◆ **Task to carry out**: Carry the passage on court limits for permit conditions and fees forward from its last sentence.

In practice, this means a traffic impact fee passes the nexus test because new homes generate new trips. A requirement to build a public swimming pool in exchange for a warehouse permit would fail it spectacularly.

Rough Proportionality: Dolan v. City of Tigard (1994)

Having the right kind of connection isn’t enough — the condition also has to be the right size. In Dolan, a hardware store owner wanted to expand her store and pave the parking lot. The city approved the project on the condition that she dedicate roughly 10 percent of her property for a bike path and flood drainage. The Court found the city hadn’t demonstrated that the expansion justified taking that much land. The government must make an individualized determination showing that the exaction’s scope is proportionate to the development’s actual impact — no precise math required, but more than just a hunch.5Legal Information Institute. Dolan v. City of Tigard, 512 U.S. 687 (1994)

Monetary Demands and Permit Denials: Koontz v. St. Johns River (2013)

After Nollan and Dolan, a question lingered: did those protections apply only when a government approved a permit with conditions, or also when it demanded money, or when it denied a permit because the applicant refused to comply? In Koontz, the Court closed both gaps. The nexus and proportionality requirements apply even when the government demands cash rather than land, and even when the government denies the permit outright rather than granting it with strings attached.6Justia Law. Koontz v. St. Johns River Water Mgmt. Dist., 570 U.S. 595 (2013) Without this rule, a government could sidestep constitutional scrutiny simply by framing its demands as prerequisites rather than conditions.

Legislative Fees Get the Same Scrutiny: Sheetz v. El Dorado County (2024)

For years, many jurisdictions argued that fees set through legislation — like a countywide impact fee schedule — were exempt from Nollan and Dolan scrutiny because those tests were designed for one-off, ad hoc conditions imposed by planning staff. The Supreme Court unanimously rejected that argument in Sheetz. The Takings Clause does not distinguish between legislative and administrative permit conditions, and legislatures are subject to the same constitutional limits as planning commissions.7Justia Law. Sheetz v. El Dorado County, 601 U.S. ___ (2024)

The Court left one significant question open: whether a fee imposed on an entire class of properties must be tailored with the same specificity as a condition targeting a particular project. That issue is still working its way through the courts, so the full practical impact of Sheetz isn’t settled yet.7Justia Law. Sheetz v. El Dorado County, 601 U.S. ___ (2024)

◆ **Given information**:
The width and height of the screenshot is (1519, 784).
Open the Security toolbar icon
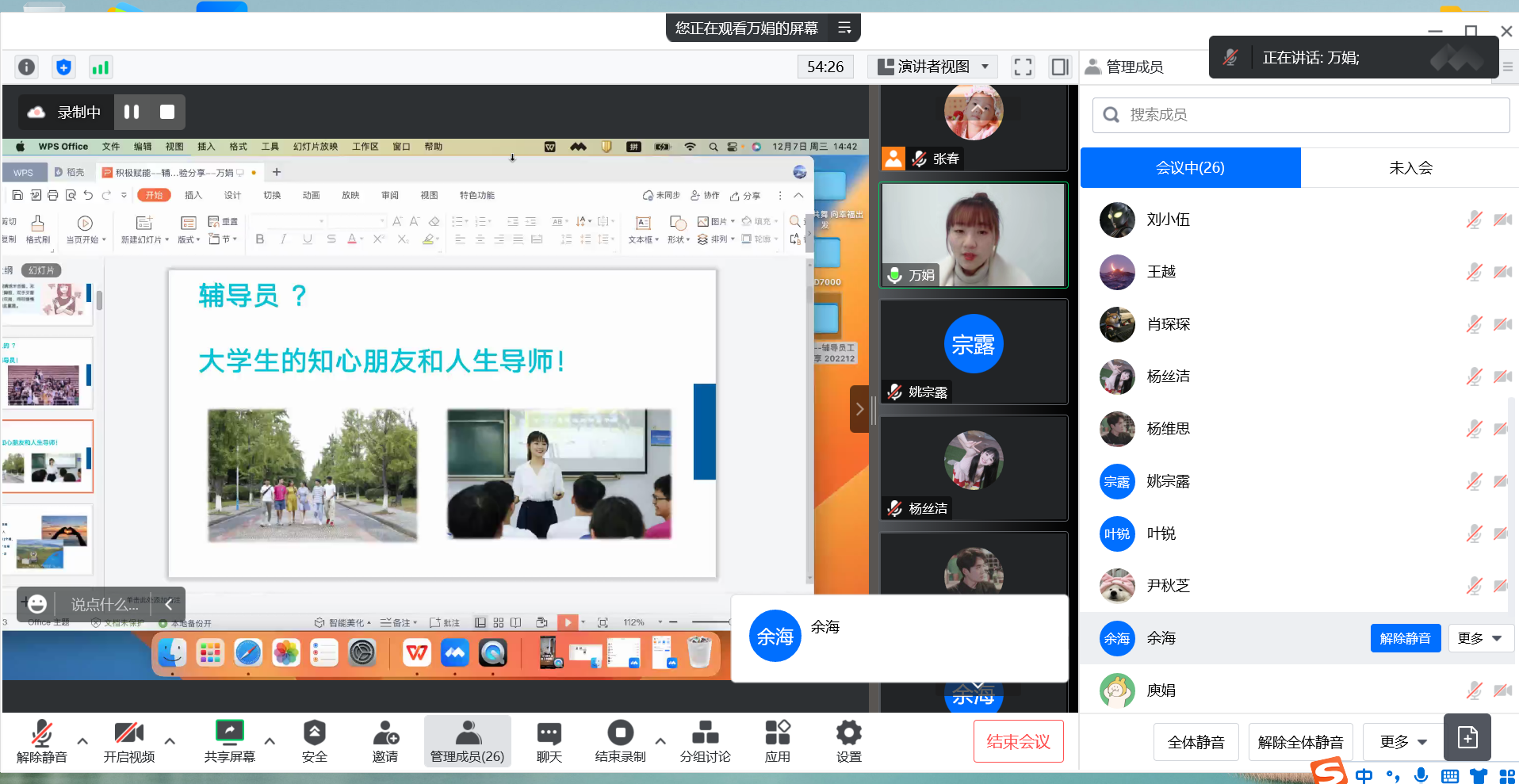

◆ **In response**:
Challenging an Unlawful Exaction

If you believe an exaction fails the nexus or proportionality tests, you’re not stuck paying it and moving on. But the practical path forward depends on whether you’ve already paid, whether the permit was granted or denied, and your jurisdiction’s procedural requirements.

Most developers start with an administrative appeal to the local planning commission or governing board. This is the fastest and cheapest route, and it forces the government to justify the exaction on the record. If the exaction was imposed without an individualized analysis tying its scope to your project’s specific impacts, raising that failure early creates a strong foundation for any later legal challenge.

If the administrative process doesn’t resolve the dispute, the next step is court. A takings claim in state court — sometimes called an inverse condemnation action — seeks compensation for property effectively taken without just compensation. The Koontz decision confirmed that this framework applies whether the exaction involved land or money, and whether the government approved the permit with conditions or denied it for noncompliance.6Justia Law. Koontz v. St. Johns River Water Mgmt. Dist., 570 U.S. 595 (2013)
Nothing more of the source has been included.